By Stephen Marche
On July 1, Canada Day, Canadians awoke to a startling, if pleasant, piece of news: For the first time in recent history, according to Environics Analytics WealthScapes, the average Canadian is richer than the average American.
A few days later, Canada and the United States released the latest job figures. Canada’s unemployment rate fell, again, to 7.2 percent, and America’s was a stagnant 8.2 percent. The difference grows starker by the month: The Canadian system is working; the American system is not. And it’s not just Canadians who are noticing. As Iceland considers switching its currency, its leaders’ primary focus of interest is the loonie — the Canadian dollar.
As a study in the New York University Law Review pointed out, national constitutions based on the American model are disappearing. Supreme Court Justice Ruth Bader Ginsburg, in an interview on Egyptian television, admitted, “I would not look to the United States Constitution if I were drafting a constitution in the year 2012.” The natural replacement? The Canadian Charter of Rights and Freedoms, just turning 30.

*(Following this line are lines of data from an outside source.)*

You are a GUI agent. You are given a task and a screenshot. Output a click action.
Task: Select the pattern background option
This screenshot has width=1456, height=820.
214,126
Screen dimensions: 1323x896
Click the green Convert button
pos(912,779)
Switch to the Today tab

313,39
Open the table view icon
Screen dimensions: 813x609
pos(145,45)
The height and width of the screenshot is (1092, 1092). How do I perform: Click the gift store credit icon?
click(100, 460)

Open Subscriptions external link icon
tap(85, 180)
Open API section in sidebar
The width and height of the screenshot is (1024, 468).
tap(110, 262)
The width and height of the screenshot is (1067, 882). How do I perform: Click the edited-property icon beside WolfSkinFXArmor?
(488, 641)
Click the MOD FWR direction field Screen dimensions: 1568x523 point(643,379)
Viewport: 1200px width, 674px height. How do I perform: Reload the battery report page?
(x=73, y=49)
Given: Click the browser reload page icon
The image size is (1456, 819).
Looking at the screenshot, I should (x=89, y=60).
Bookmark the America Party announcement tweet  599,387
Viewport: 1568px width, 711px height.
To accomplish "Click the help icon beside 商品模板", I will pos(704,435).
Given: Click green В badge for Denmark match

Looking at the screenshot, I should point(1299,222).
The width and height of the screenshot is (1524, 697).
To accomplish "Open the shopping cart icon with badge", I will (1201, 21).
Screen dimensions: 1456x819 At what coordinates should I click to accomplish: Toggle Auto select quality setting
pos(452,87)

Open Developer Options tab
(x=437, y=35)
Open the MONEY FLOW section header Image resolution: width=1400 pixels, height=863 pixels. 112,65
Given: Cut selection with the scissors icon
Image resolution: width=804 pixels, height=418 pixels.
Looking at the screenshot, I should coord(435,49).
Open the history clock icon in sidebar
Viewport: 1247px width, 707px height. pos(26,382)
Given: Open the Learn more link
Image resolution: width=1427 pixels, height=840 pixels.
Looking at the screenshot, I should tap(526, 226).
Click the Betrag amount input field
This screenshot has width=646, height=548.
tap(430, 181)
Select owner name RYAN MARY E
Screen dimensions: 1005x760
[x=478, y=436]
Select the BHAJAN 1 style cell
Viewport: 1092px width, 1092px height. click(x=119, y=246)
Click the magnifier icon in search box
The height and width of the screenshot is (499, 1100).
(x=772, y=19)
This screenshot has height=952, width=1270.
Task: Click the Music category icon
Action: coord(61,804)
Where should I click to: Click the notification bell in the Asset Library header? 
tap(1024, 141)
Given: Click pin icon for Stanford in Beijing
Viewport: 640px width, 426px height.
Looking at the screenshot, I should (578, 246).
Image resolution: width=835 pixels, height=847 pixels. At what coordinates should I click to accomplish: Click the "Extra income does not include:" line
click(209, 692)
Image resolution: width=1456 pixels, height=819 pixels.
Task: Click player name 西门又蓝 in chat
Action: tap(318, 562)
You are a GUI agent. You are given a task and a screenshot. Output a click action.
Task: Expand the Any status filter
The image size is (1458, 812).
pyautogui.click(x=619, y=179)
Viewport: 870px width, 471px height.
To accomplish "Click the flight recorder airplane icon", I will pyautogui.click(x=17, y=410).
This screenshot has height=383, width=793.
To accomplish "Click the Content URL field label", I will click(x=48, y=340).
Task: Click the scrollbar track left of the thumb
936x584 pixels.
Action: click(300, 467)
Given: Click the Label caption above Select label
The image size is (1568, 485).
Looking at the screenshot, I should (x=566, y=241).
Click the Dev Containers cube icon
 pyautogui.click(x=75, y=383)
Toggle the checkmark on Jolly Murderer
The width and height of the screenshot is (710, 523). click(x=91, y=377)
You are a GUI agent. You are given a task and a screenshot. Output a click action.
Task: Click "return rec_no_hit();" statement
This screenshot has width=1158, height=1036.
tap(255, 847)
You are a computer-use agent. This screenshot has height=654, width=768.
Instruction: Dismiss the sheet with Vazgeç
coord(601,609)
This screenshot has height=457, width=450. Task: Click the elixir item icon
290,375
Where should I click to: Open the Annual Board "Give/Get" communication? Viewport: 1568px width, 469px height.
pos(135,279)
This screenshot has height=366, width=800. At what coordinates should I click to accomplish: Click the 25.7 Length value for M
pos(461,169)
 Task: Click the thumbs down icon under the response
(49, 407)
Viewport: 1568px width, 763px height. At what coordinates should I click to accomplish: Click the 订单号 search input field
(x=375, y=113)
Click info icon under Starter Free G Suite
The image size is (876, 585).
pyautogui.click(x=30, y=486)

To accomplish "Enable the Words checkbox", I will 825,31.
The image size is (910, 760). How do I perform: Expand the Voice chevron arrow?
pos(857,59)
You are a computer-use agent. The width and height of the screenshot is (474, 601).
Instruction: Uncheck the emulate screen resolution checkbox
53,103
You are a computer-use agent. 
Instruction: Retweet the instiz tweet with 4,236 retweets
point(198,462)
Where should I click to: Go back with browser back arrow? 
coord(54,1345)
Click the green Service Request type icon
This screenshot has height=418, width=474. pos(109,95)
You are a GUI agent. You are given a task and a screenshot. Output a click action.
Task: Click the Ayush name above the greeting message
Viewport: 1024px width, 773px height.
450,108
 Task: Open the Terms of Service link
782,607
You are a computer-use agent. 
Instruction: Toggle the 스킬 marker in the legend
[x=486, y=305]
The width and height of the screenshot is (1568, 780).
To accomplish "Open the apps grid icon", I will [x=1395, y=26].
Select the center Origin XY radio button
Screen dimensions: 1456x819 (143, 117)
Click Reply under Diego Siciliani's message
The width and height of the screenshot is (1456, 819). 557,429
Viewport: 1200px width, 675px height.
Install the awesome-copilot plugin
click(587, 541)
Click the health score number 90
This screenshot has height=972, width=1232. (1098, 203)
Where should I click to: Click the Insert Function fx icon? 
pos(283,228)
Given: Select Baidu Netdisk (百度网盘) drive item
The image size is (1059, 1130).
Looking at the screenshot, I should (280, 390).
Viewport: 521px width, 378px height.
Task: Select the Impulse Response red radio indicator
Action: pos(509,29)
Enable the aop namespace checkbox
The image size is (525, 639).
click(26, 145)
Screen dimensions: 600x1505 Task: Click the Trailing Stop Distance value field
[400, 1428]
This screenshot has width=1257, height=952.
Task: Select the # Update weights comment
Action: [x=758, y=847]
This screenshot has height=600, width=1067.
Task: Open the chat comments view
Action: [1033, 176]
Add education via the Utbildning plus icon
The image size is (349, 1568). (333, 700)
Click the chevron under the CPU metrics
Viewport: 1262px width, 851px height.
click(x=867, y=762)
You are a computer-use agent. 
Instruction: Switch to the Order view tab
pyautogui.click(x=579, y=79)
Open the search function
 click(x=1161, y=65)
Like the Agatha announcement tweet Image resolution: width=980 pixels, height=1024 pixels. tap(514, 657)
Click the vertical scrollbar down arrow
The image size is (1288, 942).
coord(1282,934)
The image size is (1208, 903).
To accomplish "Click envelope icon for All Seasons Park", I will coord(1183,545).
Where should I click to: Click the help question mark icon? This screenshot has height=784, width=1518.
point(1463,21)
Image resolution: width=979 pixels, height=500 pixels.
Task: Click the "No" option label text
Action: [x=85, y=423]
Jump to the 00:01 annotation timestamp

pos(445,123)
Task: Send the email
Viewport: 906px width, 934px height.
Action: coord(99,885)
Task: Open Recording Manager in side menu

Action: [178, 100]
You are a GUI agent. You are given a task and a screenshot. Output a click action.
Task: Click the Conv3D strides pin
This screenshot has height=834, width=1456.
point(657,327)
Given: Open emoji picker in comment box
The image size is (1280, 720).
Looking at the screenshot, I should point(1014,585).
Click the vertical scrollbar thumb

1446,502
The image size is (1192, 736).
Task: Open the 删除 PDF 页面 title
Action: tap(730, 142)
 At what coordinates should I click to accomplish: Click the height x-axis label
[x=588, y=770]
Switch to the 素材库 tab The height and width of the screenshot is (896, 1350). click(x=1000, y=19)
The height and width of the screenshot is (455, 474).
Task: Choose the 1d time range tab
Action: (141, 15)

Good politics do not account entirely for recent economic triumphs. Luck has played a major part. The Alberta tar sands — an environmental catastrophe in waiting — are the third-largest oil reserves in the world, and if America is too squeamish to buy Canada’s filthy energy, there’s always China. Policy, though, has played a significant part.
Liberals and conservatives in the U.S. have tried to use the Canadian example to promote their arguments. The left says Canada shows the rewards of financial regulation and socialism, while the right touts the brutal cuts made to Canadian social programs in the 1990s, which set the stage for economic recovery. Both sides are right.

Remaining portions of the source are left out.